Surface condition inspection device. 4. The light receiving optical system comprises a first lens, an aperture stop, and an inspection stop in order from the surface to be inspected and the diffraction grating or the scattering member side.
A second lens and a field diaphragm are provided, the aperture diaphragm is provided in the vicinity of the focal position of the first lens, and the field diaphragm is provided at an image forming position of the surface to be inspected by the first and second lenses. The surface condition inspection apparatus according to claim 3, which is characterized in that. 5. The surface state inspection apparatus according to claim 3, wherein the field stop is provided so as to be inclined with respect to the surface to be inspected so as to be along an image forming surface satisfying a Scheimpflug condition. . 6. The scanning means supplies the first and second light in a superposed state, a rotary mirror that deflects and scans the overlapping first and second light, and the rotation.

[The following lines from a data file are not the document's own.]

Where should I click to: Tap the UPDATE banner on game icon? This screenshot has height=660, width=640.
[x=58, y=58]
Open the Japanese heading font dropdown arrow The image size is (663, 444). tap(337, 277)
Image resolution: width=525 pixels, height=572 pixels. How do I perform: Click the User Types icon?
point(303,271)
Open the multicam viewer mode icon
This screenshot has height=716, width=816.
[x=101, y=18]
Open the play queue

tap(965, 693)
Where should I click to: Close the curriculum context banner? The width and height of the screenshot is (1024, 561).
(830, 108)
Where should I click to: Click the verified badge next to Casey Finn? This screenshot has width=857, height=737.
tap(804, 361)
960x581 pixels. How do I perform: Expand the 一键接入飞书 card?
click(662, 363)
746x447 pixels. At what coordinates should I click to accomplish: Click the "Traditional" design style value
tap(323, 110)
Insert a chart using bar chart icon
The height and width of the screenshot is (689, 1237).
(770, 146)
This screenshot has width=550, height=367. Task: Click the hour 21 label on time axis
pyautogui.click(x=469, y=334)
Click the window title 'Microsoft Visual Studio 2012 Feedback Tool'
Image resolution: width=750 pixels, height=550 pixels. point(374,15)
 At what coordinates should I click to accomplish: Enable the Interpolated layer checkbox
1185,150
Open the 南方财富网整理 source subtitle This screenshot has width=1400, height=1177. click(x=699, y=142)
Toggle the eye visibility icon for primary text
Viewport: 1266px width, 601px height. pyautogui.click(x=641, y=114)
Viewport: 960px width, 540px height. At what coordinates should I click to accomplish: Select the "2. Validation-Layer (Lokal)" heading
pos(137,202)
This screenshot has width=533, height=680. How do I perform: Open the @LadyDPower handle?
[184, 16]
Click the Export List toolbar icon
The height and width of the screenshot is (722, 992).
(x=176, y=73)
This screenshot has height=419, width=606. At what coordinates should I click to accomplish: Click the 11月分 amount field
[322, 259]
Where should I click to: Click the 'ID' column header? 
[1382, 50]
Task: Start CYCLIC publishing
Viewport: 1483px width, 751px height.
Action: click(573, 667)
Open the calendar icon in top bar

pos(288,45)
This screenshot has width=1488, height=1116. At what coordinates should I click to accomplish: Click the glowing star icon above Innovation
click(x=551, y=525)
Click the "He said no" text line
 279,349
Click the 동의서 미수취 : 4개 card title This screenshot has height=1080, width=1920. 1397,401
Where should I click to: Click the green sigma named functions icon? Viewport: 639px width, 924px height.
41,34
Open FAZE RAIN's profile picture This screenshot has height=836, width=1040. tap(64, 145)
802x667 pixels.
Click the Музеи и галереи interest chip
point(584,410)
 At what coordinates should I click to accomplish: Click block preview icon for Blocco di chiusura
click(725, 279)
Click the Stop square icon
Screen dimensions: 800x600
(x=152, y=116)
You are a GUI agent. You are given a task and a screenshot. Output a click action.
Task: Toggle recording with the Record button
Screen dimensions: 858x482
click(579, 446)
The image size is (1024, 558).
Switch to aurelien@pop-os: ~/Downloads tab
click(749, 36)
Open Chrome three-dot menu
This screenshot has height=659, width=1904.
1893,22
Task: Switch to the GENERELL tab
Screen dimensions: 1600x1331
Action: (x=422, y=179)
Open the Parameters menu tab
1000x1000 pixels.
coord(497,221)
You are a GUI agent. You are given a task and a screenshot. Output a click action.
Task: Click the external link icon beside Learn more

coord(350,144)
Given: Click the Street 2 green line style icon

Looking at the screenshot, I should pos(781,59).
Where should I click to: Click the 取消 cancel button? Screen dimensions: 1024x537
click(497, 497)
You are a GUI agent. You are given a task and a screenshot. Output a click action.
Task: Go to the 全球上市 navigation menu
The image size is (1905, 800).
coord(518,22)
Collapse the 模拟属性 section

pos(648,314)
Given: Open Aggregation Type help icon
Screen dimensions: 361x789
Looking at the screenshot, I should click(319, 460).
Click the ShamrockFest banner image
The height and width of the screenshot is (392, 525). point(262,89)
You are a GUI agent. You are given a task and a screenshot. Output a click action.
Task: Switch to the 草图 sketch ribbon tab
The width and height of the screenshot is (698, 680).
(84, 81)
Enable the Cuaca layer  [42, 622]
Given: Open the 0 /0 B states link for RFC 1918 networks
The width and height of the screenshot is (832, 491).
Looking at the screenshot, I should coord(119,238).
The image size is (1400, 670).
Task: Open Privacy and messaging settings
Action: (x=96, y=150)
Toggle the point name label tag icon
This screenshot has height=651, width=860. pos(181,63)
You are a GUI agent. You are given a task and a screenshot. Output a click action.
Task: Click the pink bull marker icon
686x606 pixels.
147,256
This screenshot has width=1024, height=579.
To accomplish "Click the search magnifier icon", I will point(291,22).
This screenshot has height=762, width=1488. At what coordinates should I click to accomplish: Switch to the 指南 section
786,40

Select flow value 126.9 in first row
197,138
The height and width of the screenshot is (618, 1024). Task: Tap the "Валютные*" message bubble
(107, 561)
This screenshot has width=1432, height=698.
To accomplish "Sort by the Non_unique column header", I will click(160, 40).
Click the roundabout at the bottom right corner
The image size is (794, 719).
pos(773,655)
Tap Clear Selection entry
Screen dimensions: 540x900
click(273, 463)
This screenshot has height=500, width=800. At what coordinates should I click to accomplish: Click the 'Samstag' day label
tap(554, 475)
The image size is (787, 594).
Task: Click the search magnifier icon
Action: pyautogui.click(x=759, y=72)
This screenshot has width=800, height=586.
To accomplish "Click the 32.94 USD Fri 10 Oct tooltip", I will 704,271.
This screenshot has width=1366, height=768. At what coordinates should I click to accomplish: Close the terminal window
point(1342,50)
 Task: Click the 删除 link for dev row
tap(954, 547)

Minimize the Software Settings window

A scanning optical system for converging the first and second light beams from a mirror on the surface to be inspected and on the diffraction grating or the light scattering member, respectively, is provided. 3. The surface condition inspection apparatus according to claim 1, further comprising a light splitter for determining an optical path to the surface to be inspected and an optical path of the second light to the diffraction grating or the light scattering member. 7. An exposure apparatus comprising the surface condition inspection apparatus according to claim 1, wherein the substrate is exposed through a device pattern of a reticle inspected by the surface condition inspection apparatus. . 8. A device manufacturing method including a step of transferring a device pattern onto a substrate by using the exposure apparatus according to claim 7.